My AD has some sort of mental health problem so it's hard to reason with her.
We see her every few months and she just visited us several days ago. The visit seemed pleasant, and thought all was well. Said she would come for Thanksgiving.

Tonite I get email from her that she is not going to be part of the family any more b/c we did not stand up for her, but favored her DH over her.
This all came about because I emailed her DH and asked him for GC's clothing size. They've been separated for six years and the GC live with him.
Things are getting rather heated lately --probably headed towards divorce, and she's been out of control.
We really do stay out of their business and don't ask any personal questions. We've tried to not take sides, either and let them work out their issues without our interference.
We want to be a support for AD, yet she thinks irrationally. Would you call her blufff (or it may be real) and just leave her alone? I guess that means no contact anymore? I don't know what it means when she says she didn't want to be part of the family anymore.
I'm so weary of all the drama, her hurtful comments and threats to leave the family over some wrong perception of a small matter.
It just seems so wrong to turn your back on a troubled child. But I need to think about my sanity.
Any thoughts?


S., my take it that you see a professional counselor to help you through this. Sending hugs...
Be kind whenever possible. It is always possible. Dalai Lama


Luise, sorry for double post. Can one be removed? When I hit post button the first time, it seemed jammed so I sent it again.


Be kind whenever possible. It is always possible. Dalai Lama


Luise, wondering why you said to see a professional since the forum can offer wise opinions?
Does my situation seems more bizarre than the others?


It was just a feeling I had, S. The forum offers a lot and at times I feel like a one-on-one focus would help and offer a gentle nudge in that direction. I have no way of knowing, really.
Be kind whenever possible. It is always possible. Dalai Lama


Thanks, Luise. I really appreciate all that you do for this forum, and as Pen said in a recent post, this place has been a life raft for me, too. I may have to get some pro counsel before it's over, but really don't want to cough up the extra money necessary to do so right now. I do value your opinion very much.


Shiny, you refer to your daughter as a child but she is definitely an adult.  Under no circumstance should respecting her wishes be construed as "turning your back" on her.  Give her what she wants with a clear conscience and learn to enjoy the absence of drama in your life.  It is a win win situation and once she finds out that to you her presence is nice but not necessary it may turn into a win win win.
Your mind is a garden your thoughts are the seeds
You can grow flowers or you can grow weeds.
Author unknown


SL, thanks for your insight -- extremely valuable!
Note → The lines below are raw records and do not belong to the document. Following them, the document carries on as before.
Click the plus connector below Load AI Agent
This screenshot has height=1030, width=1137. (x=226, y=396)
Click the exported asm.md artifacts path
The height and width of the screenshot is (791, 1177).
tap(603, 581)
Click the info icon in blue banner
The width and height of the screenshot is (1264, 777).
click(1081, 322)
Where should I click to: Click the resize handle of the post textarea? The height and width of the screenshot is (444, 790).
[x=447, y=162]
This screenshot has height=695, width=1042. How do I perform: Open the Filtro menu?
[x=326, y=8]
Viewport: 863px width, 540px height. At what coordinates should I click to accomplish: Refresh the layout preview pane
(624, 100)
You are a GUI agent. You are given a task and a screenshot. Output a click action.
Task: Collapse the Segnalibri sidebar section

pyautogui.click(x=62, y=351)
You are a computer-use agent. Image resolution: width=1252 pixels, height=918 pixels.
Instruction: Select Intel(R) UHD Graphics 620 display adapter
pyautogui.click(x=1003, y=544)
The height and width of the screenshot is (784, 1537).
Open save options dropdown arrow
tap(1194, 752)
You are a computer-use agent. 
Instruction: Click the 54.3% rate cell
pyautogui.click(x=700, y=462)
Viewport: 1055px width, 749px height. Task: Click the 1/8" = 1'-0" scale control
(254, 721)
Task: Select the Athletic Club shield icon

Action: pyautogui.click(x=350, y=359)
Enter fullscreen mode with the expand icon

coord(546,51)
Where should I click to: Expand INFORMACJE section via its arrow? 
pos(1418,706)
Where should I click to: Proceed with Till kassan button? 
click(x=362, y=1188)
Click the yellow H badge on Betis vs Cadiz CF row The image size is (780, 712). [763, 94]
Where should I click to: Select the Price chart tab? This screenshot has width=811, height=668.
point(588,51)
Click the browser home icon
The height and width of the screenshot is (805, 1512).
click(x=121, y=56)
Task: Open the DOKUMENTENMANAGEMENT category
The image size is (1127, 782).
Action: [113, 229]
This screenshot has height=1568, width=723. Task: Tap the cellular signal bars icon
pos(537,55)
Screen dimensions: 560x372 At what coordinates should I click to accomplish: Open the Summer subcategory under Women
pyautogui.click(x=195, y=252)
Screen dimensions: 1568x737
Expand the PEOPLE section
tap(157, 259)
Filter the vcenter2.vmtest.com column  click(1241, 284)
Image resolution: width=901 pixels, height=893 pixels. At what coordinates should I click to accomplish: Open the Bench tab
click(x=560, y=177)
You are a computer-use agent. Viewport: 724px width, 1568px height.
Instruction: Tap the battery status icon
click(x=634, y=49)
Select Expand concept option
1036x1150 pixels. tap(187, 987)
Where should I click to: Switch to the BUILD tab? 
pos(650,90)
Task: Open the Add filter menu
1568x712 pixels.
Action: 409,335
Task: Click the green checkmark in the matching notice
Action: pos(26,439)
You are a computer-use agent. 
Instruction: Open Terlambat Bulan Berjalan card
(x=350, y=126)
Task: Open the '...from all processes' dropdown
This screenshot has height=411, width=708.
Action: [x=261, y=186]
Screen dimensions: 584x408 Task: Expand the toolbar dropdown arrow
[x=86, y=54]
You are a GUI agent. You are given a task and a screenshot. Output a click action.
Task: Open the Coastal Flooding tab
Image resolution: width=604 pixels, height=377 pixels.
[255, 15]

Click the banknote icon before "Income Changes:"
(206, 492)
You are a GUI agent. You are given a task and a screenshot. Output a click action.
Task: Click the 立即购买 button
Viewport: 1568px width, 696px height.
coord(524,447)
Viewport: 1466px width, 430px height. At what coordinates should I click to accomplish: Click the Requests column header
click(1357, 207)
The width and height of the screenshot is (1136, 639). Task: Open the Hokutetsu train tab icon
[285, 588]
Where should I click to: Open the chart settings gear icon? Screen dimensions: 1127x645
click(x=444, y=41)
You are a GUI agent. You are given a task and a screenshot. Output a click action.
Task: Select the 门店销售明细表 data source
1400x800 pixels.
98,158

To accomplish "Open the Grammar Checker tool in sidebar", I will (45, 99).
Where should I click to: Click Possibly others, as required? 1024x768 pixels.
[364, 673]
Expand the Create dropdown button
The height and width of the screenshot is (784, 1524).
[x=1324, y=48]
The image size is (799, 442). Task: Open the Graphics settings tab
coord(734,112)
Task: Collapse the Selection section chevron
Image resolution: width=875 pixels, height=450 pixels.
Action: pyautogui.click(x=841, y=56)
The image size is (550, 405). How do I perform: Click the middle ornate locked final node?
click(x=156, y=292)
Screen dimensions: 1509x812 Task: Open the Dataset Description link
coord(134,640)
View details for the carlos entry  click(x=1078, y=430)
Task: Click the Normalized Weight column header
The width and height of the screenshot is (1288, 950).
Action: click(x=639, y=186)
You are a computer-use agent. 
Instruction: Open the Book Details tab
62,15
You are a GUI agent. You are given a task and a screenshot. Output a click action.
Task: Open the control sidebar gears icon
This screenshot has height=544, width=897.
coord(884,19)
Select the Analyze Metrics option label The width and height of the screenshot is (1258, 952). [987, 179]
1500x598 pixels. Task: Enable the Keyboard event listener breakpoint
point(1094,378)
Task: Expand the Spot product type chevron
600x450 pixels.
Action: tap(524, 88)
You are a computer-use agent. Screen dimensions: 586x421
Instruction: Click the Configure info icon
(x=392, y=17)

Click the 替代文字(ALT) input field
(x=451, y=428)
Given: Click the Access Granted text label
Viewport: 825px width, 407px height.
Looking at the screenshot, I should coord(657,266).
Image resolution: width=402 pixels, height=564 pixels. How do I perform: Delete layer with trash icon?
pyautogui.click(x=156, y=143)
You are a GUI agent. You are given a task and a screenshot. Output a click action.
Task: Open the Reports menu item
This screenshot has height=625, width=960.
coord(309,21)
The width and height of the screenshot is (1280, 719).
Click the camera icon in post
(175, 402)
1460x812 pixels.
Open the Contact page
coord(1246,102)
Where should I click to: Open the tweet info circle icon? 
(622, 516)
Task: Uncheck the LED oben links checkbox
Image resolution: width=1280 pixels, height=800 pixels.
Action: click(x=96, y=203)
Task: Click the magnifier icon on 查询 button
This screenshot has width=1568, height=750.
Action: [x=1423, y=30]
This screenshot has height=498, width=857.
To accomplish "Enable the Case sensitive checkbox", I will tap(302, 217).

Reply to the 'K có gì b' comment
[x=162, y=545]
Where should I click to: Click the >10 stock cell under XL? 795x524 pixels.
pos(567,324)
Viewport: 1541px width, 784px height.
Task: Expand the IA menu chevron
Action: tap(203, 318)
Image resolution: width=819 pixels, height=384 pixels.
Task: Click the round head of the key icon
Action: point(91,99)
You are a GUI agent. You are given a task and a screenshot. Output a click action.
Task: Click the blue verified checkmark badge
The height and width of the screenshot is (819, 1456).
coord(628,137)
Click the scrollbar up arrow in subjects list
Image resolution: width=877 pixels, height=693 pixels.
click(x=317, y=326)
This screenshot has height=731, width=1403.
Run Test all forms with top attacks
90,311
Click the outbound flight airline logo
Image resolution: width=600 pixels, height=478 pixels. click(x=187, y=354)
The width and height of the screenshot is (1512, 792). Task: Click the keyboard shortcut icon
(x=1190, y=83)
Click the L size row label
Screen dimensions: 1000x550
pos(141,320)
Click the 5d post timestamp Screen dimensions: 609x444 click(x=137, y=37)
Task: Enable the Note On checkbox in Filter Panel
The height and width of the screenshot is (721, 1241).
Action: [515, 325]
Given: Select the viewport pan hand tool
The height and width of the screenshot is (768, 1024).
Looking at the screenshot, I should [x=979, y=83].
You're right -- she's an adult. A forty-year old one, at that.
So separating myself from her chaos is not like leaving a young child. hmmm.

Since my original post a day ago, she has sent me three emails directing horrible comments towards me. Said she did not want a relationship with me and to never call or email her again.

I tried calling her to discuss her issue with me in a reasonable manner, and she won't answer.
I responded to her emails with kindness, trying to help her see that her thinking is flawed.
And that's when she told me she's done with the relationship.

The ONLY reason I've attempted to make peace with her is for the GCs (in their teens).
We're very close to them.
If it were just about her, I would not have tried so hard or even responded to her ugly emails.
But now, who knows what will happen?
It's out of my hands.

One thing that has stunned me, is the language and comments she has made towards me.
She was raised better than that in a loving home.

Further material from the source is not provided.